The assignment for lesson 2 was “Enter another competition”: http://wiki.fast.ai/index.php/Lesson_2 (I am following the 2017 version of the course).
Following the suggestions from the wiki (http://wiki.fast.ai/index.php/Image_Datasets) I chose for the Right Whale Recognition. It was listed as “easy with some challenges”.
My strategy is as follows:
- Label by hand a set of training/validation images with bounding box coordinates.
- Resize all images to smallest size in dataset, being careful with scaling issues
- Build a bounding box predictor, on resized images from 2) using scaled bounding box coordinates from 1 as training.
- crop the predicted bounding boxes
- resize the cropped images so that they are able to be used for the VGG16 model
- Adjust the VGG16 model by removing the last layers and adding new fully connected layers
I actually went through the trouble of step 1) and built a small label tool in Python to manually label 300 whales’ bounding box coordinates. (I can share the csv if anyone is interested in reusing this!). In addition I built a cropping tool for step 4) that takes these coordinates and the images as input.

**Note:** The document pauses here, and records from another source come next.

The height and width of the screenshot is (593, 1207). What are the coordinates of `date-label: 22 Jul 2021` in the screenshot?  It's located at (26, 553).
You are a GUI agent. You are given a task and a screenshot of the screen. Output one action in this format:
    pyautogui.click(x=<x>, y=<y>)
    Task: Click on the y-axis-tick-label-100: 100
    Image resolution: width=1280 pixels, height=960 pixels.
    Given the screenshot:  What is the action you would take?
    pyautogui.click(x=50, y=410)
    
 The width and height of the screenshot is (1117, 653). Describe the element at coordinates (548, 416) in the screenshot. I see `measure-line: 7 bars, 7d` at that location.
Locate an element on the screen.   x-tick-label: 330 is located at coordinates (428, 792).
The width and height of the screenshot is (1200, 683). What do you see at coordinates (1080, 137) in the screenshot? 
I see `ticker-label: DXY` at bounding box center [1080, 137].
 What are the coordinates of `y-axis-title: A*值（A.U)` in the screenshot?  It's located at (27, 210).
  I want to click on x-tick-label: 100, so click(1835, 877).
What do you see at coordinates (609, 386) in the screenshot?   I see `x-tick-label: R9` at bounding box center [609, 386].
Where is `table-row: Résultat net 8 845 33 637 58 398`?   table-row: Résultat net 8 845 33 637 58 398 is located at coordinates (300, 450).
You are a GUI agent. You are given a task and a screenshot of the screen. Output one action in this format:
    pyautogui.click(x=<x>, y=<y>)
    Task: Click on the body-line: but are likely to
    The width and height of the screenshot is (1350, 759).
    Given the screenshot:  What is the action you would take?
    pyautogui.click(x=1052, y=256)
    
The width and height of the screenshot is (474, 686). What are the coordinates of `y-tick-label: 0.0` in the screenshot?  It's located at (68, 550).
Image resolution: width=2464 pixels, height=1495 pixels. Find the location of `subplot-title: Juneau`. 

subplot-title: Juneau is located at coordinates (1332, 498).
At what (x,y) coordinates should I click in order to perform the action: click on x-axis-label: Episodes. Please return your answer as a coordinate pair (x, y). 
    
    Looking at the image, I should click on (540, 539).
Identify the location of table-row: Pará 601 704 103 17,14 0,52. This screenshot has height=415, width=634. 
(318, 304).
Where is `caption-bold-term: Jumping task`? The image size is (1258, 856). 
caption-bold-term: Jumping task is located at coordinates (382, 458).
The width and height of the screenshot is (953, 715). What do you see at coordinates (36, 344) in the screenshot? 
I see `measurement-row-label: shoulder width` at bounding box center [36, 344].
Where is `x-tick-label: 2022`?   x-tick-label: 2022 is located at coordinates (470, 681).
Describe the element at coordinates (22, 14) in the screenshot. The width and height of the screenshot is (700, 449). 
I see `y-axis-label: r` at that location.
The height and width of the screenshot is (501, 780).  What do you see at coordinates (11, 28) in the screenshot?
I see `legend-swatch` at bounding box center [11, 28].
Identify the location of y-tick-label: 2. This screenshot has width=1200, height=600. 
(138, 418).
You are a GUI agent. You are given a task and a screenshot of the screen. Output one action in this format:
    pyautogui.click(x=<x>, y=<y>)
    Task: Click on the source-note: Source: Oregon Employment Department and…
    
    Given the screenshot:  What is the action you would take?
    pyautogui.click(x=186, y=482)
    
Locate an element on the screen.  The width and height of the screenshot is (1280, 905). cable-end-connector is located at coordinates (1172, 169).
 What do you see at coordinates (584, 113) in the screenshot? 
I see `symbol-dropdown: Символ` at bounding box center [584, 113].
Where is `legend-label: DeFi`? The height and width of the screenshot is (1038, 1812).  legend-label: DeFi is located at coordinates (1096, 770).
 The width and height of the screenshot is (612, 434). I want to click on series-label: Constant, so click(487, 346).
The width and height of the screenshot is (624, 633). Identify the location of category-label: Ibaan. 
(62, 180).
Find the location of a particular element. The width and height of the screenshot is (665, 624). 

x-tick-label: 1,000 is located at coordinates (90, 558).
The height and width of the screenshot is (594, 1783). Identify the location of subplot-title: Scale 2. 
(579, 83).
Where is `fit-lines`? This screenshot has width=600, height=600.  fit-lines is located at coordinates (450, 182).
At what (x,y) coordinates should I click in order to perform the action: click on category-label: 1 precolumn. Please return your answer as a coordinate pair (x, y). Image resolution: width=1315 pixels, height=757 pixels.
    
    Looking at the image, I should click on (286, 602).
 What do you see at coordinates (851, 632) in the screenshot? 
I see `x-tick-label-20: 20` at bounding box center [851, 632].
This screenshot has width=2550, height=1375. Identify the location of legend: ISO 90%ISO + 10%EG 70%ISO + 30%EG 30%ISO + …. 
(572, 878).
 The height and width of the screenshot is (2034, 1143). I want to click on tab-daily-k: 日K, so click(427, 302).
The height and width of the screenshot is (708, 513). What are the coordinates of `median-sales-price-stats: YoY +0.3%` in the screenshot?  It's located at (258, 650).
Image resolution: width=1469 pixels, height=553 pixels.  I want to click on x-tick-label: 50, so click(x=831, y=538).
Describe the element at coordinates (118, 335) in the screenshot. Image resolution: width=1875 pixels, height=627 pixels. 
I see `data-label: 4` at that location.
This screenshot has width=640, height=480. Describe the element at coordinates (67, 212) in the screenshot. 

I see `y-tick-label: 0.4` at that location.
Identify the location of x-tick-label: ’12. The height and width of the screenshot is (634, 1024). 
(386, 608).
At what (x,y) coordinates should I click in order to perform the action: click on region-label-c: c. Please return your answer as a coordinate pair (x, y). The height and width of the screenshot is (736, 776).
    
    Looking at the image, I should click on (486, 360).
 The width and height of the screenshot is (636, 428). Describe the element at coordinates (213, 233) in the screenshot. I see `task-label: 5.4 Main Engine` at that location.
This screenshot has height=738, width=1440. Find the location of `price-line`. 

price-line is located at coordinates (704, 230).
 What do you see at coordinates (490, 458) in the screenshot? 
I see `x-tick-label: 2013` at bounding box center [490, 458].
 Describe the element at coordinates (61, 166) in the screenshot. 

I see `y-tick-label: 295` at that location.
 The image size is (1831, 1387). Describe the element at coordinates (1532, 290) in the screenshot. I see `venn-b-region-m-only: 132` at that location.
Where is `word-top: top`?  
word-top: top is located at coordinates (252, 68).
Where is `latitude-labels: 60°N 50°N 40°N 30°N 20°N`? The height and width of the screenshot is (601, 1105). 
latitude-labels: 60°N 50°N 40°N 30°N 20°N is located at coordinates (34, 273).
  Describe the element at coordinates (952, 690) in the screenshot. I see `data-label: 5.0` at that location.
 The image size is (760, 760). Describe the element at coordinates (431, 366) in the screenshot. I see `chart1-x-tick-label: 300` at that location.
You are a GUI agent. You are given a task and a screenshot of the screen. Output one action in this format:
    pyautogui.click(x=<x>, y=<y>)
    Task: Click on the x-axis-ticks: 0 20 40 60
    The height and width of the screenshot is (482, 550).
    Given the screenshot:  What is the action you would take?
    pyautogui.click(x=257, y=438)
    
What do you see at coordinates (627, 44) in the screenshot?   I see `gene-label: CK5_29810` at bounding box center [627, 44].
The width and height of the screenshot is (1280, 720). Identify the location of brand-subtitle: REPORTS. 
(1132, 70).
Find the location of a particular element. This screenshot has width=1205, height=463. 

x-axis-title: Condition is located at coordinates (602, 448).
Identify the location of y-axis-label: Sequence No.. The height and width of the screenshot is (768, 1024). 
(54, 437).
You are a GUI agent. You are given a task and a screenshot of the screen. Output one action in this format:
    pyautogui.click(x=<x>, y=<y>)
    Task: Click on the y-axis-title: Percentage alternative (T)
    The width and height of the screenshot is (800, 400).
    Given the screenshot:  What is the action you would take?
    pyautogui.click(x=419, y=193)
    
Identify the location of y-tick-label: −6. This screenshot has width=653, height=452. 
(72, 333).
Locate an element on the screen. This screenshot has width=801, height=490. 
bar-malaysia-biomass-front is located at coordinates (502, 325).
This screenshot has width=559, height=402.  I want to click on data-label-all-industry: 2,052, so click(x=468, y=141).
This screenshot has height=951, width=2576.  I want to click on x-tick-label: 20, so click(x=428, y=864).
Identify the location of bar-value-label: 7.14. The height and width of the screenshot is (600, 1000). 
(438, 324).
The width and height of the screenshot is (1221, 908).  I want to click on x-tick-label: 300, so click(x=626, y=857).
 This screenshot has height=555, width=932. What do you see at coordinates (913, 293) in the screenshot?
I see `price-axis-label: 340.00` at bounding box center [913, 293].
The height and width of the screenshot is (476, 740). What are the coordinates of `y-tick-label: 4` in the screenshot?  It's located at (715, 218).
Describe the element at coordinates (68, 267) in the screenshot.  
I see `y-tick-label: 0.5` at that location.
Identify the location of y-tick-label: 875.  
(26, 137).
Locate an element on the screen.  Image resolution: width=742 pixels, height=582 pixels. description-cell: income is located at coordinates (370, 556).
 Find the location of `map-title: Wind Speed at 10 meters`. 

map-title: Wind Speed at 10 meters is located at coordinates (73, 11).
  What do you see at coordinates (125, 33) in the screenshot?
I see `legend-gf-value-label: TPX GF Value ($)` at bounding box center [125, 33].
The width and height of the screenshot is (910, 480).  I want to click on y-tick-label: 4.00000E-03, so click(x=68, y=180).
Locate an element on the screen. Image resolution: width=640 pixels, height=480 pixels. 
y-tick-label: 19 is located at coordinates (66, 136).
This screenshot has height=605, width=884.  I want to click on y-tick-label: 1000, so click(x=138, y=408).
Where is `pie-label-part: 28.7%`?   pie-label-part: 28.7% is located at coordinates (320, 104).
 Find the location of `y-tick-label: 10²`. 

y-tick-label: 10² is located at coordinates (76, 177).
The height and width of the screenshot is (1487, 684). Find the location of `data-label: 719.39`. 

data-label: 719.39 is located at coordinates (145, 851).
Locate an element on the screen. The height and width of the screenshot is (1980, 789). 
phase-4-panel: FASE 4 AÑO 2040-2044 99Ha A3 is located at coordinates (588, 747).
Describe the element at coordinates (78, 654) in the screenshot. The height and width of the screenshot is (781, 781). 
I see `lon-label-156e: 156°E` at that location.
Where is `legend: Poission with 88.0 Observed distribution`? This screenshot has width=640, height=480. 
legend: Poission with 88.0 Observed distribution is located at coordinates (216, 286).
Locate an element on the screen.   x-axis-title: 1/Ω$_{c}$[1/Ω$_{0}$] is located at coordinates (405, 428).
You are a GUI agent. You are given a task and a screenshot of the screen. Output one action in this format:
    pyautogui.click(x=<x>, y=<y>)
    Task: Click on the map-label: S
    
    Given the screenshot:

I am stuck at step 3). My idea was to divide the image in a 2D-grid and for each cell in the grid label whether part of a whale is in there or not, hence a multi-label problem.. Is this a good approach or just too naive? I inspired myself on the interview with the winners from the competition [1] who mentioned:
“Seems like determining if a part of an image contains something is easier than determining where it is, who knew”
I think this competition is just way to early for someone just finishing lesson 2 and probably a better approach is to use something more advanced like Fast R-CNN’s. Is it better to just hold off until I reach the end of the course?